_What to work on_
Reproduce precisely the lines of the listing below, starting with the line that contains "Viewport: 1568px width, 744px height." and stopping after the line that contains "You are a computer-use agent. Viewport: 1170px"; include nothing else.

_Given data_
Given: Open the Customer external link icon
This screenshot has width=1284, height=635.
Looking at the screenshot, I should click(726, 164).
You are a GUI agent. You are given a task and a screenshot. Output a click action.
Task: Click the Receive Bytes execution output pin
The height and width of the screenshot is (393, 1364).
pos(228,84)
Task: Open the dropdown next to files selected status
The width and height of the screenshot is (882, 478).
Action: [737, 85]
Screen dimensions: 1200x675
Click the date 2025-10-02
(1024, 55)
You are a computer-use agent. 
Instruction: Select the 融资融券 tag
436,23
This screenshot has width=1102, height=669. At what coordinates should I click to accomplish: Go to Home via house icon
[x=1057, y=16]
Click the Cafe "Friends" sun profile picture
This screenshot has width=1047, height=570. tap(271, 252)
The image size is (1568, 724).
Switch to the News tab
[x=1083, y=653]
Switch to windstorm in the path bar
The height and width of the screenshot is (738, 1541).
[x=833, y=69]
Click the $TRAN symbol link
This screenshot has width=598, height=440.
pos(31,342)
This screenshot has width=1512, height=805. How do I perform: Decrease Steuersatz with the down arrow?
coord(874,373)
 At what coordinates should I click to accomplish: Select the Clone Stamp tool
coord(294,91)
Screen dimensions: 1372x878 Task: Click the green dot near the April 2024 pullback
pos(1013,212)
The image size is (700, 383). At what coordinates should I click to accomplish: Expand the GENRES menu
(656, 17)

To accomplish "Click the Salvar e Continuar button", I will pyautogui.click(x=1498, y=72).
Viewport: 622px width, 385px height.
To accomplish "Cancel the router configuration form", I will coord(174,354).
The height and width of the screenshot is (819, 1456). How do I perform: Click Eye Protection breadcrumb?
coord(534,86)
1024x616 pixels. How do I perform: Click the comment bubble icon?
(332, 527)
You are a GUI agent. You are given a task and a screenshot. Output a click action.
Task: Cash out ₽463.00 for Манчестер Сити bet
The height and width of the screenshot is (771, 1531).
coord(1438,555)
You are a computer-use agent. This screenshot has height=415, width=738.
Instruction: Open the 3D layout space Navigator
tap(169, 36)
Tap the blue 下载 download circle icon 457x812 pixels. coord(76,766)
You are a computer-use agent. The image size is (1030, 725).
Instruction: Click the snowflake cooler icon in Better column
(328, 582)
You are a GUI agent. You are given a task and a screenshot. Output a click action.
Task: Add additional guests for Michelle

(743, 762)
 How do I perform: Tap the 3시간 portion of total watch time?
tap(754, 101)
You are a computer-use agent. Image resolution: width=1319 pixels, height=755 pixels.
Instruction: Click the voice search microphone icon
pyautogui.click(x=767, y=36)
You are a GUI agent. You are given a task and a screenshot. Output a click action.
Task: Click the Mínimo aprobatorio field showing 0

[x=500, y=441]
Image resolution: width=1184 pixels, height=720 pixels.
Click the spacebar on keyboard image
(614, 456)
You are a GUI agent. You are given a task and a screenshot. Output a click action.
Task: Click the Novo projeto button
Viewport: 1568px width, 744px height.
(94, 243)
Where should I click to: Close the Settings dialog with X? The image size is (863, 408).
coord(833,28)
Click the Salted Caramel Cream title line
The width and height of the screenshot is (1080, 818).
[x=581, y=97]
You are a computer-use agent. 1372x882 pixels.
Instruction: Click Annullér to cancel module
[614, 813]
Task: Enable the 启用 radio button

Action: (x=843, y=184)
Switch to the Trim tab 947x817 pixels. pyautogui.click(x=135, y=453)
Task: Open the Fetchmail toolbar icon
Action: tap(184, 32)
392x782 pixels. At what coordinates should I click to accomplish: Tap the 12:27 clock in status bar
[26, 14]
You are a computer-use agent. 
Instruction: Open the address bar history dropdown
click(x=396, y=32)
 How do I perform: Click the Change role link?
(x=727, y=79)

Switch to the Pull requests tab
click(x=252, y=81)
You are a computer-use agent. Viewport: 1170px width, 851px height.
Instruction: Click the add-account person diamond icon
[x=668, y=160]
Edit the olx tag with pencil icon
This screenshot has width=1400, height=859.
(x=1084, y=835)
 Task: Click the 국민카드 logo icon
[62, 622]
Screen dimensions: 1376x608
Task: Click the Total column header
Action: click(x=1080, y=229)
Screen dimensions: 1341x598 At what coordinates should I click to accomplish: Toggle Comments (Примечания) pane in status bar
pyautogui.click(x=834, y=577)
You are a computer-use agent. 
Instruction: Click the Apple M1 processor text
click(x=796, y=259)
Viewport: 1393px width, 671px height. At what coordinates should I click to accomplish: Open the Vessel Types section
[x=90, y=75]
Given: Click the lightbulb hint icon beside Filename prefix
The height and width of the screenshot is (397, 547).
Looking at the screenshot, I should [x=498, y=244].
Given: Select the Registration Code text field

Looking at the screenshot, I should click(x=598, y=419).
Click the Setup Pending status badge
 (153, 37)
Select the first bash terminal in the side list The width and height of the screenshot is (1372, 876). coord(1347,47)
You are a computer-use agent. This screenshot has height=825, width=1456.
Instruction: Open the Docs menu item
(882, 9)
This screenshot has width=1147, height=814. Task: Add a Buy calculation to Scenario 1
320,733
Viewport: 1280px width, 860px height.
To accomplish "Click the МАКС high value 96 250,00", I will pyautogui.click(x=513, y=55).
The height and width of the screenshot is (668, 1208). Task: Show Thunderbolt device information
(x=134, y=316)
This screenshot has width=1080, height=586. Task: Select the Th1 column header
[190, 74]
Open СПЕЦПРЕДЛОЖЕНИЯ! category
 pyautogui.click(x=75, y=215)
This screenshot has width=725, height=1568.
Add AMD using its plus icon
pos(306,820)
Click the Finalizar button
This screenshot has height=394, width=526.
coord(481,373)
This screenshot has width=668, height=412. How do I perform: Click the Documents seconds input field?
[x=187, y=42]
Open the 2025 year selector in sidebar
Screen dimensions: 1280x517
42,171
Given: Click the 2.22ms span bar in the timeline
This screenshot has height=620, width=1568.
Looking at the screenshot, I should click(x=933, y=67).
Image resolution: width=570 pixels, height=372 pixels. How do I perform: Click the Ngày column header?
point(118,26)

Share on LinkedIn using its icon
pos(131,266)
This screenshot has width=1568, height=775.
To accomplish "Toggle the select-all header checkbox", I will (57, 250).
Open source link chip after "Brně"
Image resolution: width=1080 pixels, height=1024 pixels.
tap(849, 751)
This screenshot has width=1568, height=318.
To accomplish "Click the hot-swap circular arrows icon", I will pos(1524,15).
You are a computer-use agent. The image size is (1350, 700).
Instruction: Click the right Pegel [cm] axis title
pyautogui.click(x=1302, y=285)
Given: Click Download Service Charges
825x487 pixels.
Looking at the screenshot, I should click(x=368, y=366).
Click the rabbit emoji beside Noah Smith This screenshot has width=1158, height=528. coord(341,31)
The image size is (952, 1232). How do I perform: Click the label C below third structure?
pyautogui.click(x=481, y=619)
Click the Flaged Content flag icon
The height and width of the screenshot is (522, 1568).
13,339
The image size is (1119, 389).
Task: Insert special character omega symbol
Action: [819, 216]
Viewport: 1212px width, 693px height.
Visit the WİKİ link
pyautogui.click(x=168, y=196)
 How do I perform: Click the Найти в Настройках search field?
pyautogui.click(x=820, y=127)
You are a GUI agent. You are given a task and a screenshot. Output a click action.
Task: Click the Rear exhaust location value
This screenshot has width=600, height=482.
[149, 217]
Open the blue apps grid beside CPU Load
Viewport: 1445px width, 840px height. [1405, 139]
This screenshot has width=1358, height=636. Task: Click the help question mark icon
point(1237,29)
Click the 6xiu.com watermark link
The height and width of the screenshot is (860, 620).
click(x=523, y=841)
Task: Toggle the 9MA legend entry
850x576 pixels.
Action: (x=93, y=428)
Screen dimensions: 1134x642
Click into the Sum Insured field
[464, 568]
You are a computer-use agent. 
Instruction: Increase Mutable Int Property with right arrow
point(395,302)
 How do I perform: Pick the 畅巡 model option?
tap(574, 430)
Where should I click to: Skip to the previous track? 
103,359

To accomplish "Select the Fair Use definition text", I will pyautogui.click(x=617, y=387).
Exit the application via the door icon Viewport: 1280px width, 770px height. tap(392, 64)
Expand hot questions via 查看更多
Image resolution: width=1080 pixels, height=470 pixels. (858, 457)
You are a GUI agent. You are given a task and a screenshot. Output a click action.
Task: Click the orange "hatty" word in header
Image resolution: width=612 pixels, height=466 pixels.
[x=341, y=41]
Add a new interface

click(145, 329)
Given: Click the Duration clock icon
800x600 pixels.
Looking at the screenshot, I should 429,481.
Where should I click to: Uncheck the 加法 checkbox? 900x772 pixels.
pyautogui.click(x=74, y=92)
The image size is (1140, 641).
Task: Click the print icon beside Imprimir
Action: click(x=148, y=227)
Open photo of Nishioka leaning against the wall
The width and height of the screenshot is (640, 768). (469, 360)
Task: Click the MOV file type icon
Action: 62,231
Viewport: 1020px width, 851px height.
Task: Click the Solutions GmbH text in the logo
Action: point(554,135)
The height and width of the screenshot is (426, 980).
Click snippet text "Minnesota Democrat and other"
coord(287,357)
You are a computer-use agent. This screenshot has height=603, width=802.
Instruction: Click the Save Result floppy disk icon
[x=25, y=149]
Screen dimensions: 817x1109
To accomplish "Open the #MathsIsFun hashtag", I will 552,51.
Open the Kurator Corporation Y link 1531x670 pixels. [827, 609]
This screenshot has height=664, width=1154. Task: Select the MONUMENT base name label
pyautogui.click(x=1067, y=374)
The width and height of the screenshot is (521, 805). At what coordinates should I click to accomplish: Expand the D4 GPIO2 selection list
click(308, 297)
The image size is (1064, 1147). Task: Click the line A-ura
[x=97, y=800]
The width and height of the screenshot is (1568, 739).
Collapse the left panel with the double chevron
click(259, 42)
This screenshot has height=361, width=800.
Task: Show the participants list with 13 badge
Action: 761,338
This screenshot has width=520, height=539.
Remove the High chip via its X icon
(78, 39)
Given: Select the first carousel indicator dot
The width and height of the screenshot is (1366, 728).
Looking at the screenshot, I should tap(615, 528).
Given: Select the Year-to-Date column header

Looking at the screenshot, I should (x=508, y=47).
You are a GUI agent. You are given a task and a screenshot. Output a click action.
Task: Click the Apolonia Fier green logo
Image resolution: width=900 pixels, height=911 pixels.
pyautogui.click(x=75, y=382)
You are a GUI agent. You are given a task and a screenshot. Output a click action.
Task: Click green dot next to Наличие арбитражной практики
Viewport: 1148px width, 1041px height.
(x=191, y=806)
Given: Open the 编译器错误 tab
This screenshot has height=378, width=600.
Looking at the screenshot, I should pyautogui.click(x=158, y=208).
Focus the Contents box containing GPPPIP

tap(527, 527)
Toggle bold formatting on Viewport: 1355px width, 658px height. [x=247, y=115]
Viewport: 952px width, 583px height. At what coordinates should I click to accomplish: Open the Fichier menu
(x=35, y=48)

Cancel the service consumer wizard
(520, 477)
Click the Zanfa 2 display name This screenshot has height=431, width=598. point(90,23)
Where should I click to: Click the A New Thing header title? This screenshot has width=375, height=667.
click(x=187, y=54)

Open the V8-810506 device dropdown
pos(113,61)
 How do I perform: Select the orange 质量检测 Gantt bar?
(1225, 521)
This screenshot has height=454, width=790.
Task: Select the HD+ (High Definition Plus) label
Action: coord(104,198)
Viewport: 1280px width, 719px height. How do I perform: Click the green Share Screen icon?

_Answer_
Viewport: 1568px width, 744px height.
(94, 243)
Where should I click to: Close the Settings dialog with X? The image size is (863, 408).
coord(833,28)
Click the Salted Caramel Cream title line
The width and height of the screenshot is (1080, 818).
[x=581, y=97]
You are a computer-use agent. 1372x882 pixels.
Instruction: Click Annullér to cancel module
[614, 813]
Task: Enable the 启用 radio button

Action: (x=843, y=184)
Switch to the Trim tab 947x817 pixels. pyautogui.click(x=135, y=453)
Task: Open the Fetchmail toolbar icon
Action: tap(184, 32)
392x782 pixels. At what coordinates should I click to accomplish: Tap the 12:27 clock in status bar
[26, 14]
You are a computer-use agent. 
Instruction: Open the address bar history dropdown
click(x=396, y=32)
 How do I perform: Click the Change role link?
(x=727, y=79)

Switch to the Pull requests tab
click(x=252, y=81)
You are a computer-use agent. Viewport: 1170px width, 851px height.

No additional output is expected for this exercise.